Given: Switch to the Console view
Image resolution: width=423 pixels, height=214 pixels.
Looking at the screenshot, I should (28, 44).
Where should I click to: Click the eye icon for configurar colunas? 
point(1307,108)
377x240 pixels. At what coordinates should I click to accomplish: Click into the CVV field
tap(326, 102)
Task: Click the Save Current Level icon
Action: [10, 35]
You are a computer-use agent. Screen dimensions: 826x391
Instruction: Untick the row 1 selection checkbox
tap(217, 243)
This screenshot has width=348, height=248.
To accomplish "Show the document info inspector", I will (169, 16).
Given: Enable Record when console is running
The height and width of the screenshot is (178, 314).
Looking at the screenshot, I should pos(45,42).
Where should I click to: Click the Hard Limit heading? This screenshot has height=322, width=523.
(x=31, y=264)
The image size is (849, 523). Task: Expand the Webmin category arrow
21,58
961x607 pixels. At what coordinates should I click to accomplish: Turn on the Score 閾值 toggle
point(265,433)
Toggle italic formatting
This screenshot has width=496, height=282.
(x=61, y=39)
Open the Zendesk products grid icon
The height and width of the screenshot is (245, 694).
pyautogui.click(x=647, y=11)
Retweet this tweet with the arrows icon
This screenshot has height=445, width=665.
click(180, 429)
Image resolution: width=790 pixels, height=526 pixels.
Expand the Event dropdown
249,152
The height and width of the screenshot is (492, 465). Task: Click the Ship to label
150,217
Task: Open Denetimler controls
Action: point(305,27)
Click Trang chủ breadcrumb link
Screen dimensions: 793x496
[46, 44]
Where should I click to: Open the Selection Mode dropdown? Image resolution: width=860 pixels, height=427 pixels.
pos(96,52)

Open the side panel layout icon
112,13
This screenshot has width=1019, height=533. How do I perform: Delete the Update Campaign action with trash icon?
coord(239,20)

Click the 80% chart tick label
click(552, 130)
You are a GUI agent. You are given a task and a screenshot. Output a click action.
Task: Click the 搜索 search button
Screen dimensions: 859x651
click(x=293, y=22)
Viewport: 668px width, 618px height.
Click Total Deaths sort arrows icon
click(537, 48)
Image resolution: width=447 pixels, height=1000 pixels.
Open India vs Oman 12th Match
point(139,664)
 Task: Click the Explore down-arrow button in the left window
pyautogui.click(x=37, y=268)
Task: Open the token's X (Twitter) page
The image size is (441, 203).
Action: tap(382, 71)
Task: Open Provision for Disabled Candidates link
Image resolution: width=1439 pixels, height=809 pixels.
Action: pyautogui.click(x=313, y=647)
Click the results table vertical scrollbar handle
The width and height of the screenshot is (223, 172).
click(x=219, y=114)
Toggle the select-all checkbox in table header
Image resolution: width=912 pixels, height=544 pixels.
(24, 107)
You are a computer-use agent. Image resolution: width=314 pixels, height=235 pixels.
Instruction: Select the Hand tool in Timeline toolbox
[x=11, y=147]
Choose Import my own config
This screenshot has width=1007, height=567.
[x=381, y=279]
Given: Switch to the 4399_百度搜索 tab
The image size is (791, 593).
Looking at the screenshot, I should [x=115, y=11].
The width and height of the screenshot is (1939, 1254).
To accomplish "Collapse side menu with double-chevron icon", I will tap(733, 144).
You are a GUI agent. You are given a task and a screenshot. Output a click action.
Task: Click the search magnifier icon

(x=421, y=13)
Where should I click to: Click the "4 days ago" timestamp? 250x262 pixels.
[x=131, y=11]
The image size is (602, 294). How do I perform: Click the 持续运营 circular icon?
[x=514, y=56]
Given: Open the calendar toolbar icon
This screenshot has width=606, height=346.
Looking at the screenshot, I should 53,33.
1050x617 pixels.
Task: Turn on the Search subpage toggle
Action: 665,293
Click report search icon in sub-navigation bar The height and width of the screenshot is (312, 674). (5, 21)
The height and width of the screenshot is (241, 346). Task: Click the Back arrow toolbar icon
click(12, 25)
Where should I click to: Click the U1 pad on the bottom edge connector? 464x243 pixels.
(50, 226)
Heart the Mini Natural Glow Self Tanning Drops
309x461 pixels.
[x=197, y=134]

**YOUR TASK**
Gather every line from the rows above that contains the word "agent", and copy each one out in full.

**OUTPUT FOR THIS TASK**
You are a computer-use agent. Screen dimensions: 826x391
You are a GUI agent. You are given a task and a screenshot. Output a click action.
You are a computer-use agent. Image resolution: width=314 pixels, height=235 pixels.
You are a GUI agent. You are given a task and a screenshot. Output a click action.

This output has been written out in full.